Stored records:
++++

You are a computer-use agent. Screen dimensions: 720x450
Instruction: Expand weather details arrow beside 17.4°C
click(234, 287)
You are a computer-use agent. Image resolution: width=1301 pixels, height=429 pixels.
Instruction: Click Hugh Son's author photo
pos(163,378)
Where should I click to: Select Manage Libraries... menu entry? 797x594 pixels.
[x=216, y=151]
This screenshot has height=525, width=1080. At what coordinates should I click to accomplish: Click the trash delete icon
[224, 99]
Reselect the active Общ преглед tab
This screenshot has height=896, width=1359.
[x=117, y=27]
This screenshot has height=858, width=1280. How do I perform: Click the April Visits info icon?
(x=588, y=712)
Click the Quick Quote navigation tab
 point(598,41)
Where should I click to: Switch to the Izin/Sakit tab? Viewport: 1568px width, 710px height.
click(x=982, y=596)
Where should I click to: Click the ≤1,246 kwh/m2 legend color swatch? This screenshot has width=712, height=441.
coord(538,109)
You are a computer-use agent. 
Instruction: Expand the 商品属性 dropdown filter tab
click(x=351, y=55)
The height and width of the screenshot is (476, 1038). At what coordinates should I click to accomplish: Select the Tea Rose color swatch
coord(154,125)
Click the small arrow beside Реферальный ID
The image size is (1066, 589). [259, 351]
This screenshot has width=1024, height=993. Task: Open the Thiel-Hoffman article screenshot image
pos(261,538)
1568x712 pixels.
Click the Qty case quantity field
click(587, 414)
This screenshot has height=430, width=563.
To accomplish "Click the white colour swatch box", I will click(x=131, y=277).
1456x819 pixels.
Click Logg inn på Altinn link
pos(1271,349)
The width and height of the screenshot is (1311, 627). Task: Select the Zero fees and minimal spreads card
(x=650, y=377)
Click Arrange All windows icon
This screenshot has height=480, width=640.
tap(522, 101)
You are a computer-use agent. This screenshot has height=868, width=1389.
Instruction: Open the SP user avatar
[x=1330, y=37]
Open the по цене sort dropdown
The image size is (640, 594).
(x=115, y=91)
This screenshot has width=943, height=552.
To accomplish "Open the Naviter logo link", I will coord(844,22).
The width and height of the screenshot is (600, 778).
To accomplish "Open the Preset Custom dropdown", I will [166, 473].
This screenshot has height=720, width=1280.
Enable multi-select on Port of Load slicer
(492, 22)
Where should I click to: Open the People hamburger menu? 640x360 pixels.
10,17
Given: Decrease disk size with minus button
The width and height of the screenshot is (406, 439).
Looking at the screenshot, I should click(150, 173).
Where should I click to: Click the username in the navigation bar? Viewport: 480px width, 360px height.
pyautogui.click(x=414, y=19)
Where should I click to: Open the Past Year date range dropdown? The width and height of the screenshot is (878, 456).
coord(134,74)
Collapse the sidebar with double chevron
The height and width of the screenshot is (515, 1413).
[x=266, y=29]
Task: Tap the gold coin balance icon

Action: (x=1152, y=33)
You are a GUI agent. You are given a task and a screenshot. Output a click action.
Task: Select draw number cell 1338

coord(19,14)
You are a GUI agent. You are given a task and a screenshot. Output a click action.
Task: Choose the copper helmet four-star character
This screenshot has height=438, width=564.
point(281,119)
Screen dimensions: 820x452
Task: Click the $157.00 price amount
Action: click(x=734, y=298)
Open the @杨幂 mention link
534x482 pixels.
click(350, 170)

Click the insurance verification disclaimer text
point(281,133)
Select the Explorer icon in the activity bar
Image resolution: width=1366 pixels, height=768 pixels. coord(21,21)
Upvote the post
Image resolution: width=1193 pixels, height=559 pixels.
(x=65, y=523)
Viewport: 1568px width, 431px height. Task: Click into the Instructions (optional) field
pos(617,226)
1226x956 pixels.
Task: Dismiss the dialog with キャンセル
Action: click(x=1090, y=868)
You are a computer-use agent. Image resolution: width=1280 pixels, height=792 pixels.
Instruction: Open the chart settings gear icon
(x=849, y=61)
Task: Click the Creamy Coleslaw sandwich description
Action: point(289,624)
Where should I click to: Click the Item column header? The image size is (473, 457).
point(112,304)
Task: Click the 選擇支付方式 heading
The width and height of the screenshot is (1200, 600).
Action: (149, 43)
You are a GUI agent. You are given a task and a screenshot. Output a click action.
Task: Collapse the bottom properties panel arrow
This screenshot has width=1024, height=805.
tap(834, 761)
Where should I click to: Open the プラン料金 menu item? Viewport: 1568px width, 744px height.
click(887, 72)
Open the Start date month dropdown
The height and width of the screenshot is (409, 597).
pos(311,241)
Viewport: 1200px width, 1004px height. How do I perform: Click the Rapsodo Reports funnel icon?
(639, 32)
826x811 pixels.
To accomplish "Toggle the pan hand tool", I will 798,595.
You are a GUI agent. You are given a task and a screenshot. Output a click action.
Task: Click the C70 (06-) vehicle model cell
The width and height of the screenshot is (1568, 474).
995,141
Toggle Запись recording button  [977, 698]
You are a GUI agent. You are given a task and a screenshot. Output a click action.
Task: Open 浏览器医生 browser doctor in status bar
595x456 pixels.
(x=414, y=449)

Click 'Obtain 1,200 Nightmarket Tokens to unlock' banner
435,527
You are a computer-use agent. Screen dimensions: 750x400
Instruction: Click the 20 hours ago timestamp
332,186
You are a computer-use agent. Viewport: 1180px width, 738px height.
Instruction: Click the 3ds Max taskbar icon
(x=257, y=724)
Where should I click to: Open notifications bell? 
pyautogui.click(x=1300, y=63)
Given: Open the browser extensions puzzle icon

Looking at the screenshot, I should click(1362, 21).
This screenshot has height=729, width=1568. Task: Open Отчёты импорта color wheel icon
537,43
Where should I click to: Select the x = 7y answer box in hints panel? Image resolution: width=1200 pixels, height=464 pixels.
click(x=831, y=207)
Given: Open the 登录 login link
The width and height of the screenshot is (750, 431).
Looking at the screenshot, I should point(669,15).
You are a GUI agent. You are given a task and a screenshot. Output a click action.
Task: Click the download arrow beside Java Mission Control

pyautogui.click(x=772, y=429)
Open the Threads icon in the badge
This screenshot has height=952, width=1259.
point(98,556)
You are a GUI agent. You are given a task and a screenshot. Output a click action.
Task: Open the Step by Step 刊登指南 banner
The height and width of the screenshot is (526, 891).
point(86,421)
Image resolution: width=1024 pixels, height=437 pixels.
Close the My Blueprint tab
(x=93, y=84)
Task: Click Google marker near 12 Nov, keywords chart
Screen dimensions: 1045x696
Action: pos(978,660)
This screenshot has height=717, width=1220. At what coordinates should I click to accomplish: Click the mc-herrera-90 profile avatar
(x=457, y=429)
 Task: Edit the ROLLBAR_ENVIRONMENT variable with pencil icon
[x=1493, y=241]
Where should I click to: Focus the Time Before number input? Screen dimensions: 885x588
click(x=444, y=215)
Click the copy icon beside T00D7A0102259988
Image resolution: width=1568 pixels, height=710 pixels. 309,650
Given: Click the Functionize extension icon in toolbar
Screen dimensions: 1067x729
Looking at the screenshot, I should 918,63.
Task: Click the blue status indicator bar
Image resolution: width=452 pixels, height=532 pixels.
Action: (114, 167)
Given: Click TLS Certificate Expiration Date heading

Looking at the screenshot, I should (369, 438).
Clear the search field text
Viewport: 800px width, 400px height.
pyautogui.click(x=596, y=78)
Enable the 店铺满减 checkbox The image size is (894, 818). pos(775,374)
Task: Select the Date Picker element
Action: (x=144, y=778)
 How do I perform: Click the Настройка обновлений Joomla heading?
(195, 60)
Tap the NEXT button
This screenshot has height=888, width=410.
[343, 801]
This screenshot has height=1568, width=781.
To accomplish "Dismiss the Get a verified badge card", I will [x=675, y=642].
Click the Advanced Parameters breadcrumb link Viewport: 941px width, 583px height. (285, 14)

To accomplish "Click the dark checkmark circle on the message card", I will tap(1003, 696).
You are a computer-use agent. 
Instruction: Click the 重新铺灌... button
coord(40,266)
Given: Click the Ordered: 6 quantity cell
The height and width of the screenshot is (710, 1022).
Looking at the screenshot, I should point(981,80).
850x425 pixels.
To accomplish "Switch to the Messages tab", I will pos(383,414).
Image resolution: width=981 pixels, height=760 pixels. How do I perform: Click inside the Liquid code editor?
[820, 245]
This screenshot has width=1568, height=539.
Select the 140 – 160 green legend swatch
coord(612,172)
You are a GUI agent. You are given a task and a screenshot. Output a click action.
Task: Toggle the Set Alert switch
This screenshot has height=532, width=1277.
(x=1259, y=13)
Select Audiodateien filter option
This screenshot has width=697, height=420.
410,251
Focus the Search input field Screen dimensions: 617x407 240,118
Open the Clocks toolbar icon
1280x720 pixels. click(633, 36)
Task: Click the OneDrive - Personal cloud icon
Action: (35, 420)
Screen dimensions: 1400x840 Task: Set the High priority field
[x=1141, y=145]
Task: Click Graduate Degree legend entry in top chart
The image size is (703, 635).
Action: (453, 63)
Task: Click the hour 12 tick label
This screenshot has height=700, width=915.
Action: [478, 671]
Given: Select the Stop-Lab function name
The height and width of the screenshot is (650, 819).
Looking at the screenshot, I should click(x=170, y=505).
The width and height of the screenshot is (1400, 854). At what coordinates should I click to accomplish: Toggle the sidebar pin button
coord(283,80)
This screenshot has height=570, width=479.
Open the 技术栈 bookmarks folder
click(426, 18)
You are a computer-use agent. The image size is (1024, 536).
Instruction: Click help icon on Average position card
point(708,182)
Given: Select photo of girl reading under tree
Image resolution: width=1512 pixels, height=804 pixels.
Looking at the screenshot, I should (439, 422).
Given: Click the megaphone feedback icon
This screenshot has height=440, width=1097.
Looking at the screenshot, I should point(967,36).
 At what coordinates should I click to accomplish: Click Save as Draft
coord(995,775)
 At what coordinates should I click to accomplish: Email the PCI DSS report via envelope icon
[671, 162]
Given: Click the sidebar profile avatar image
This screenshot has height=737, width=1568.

++++

= Exercise goal =
Pull out every line holding "computer" from the records above, and copy it.

= Answer for the task =
You are a computer-use agent. Screen dimensions: 720x450
You are a computer-use agent. Image resolution: width=1301 pixels, height=429 pixels.
You are a computer-use agent. 
You are a computer-use agent. This screenshot has height=868, width=1389.
You are a computer-use agent. Image resolution: width=1280 pixels, height=792 pixels.
You are a computer-use agent. Screen dimensions: 750x400
You are a computer-use agent. Viewport: 1180px width, 738px height.
You are a computer-use agent. 
You are a computer-use agent. The image size is (1024, 536).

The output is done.